2. **Find the Velocity (how fast it's moving and in what direction):**
To find velocity, we need to see how the position changes. In math, we call this taking the "derivative."
* For the `x` part (`e^t`), the way it changes is still `e^t`. So the `i` component of velocity is `e^t`.
* For the `y` part (`e^-t`), the way it changes is `-e^-t`. So the `j` component of velocity is `-e^-t`.
* So, our velocity vector is `v(t) = e^t i - e^-t j`.

3. **Find the Acceleration (how its speed and direction are changing):**
Acceleration tells us how the velocity itself is changing. So, we take the derivative of our velocity vector.
* For the `x` part of velocity (`e^t`), it still changes as `e^t`.
* For the `y` part of velocity (`-e^-t`), the way it changes is `e^-t` (because the minus sign and the `t` exponent's minus sign cancel out!).
* So, our acceleration vector is `a(t) = e^t i + e^-t j`.

4. **Calculate the Speed (how fast it's going, no direction):**
Speed is just the length (or magnitude) of the velocity vector. We use the Pythagorean theorem for this! If `v(t) = v_x i + v_y j`, then speed is `sqrt(v_x^2 + v_y^2)`.
* Our `v_x` is `e^t` and `v_y` is `-e^-t`.
* So, Speed `|v(t)| = sqrt((e^t)^2 + (-e^-t)^2) = sqrt(e^(2t) + e^(-2t))`.

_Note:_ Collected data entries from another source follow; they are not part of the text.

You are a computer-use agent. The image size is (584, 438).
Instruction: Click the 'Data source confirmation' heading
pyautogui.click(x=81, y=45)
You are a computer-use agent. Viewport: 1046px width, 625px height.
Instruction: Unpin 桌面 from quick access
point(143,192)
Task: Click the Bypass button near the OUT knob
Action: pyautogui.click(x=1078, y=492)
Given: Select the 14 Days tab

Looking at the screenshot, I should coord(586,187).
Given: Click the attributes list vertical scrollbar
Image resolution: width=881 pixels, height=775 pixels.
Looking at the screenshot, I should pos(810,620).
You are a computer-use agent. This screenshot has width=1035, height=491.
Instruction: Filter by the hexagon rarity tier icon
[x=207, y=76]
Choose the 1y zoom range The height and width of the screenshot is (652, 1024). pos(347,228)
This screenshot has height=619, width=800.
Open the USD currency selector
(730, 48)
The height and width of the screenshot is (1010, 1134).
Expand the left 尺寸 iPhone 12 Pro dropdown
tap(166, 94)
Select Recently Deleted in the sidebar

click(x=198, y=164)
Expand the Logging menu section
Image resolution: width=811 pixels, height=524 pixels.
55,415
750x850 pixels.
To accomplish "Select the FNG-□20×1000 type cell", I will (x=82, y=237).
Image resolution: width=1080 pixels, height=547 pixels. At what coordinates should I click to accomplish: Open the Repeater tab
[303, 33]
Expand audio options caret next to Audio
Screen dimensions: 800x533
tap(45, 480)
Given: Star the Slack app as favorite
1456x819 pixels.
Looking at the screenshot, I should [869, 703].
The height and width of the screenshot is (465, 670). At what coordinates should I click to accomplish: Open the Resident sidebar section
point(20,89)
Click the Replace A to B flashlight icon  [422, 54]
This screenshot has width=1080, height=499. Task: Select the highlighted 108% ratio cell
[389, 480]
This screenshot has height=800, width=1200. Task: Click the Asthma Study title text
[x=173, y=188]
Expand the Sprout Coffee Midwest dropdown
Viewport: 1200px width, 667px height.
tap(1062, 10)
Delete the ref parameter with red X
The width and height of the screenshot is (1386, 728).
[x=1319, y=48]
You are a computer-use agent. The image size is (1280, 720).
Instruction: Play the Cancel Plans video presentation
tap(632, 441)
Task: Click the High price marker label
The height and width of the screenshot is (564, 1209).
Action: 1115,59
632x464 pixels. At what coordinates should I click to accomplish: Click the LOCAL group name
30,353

5. **Check everything at a specific time (t=0):**
The problem asks for `t=0`. We just plug `0` into all our equations!
* **Position `r(0)`:** `e^0 i + e^0 j = 1i + 1j = (1,1)`. So the particle is at point `(1,1)`.
* **Velocity `v(0)`:** `e^0 i - e^0 j = 1i - 1j = (1,-1)`. This means it's moving 1 unit right and 1 unit down.
* **Acceleration `a(0)`:** `e^0 i + e^0 j = 1i + 1j = (1,1)`. This means its velocity is changing in a way that points 1 unit right and 1 unit up.
* **Speed at `t=0`:** `sqrt(e^(2*0) + e^(-2*0)) = sqrt(e^0 + e^0) = sqrt(1+1) = sqrt(2)`.

6. **Sketch the path and vectors:**
* **Path:** Notice that `x = e^t` and `y = e^-t`. If you multiply `x` and `y`, you get `e^t * e^-t = e^(t-t) = e^0 = 1`. So, `xy = 1`, or `y = 1/x`. This is a curve called a hyperbola, and since `e^t` and `e^-t` are always positive, it's only in the top-right part of the graph.
* **At `t=0`:**
* The particle is at the point `(1,1)`.
* To draw the velocity vector `(1,-1)`, you start at `(1,1)` and draw an arrow that goes 1 unit right and 1 unit down. It should look like it's pointing "along" the curve.
* To draw the acceleration vector `(1,1)`, you also start at `(1,1)` and draw an arrow that goes 1 unit right and 1 unit up.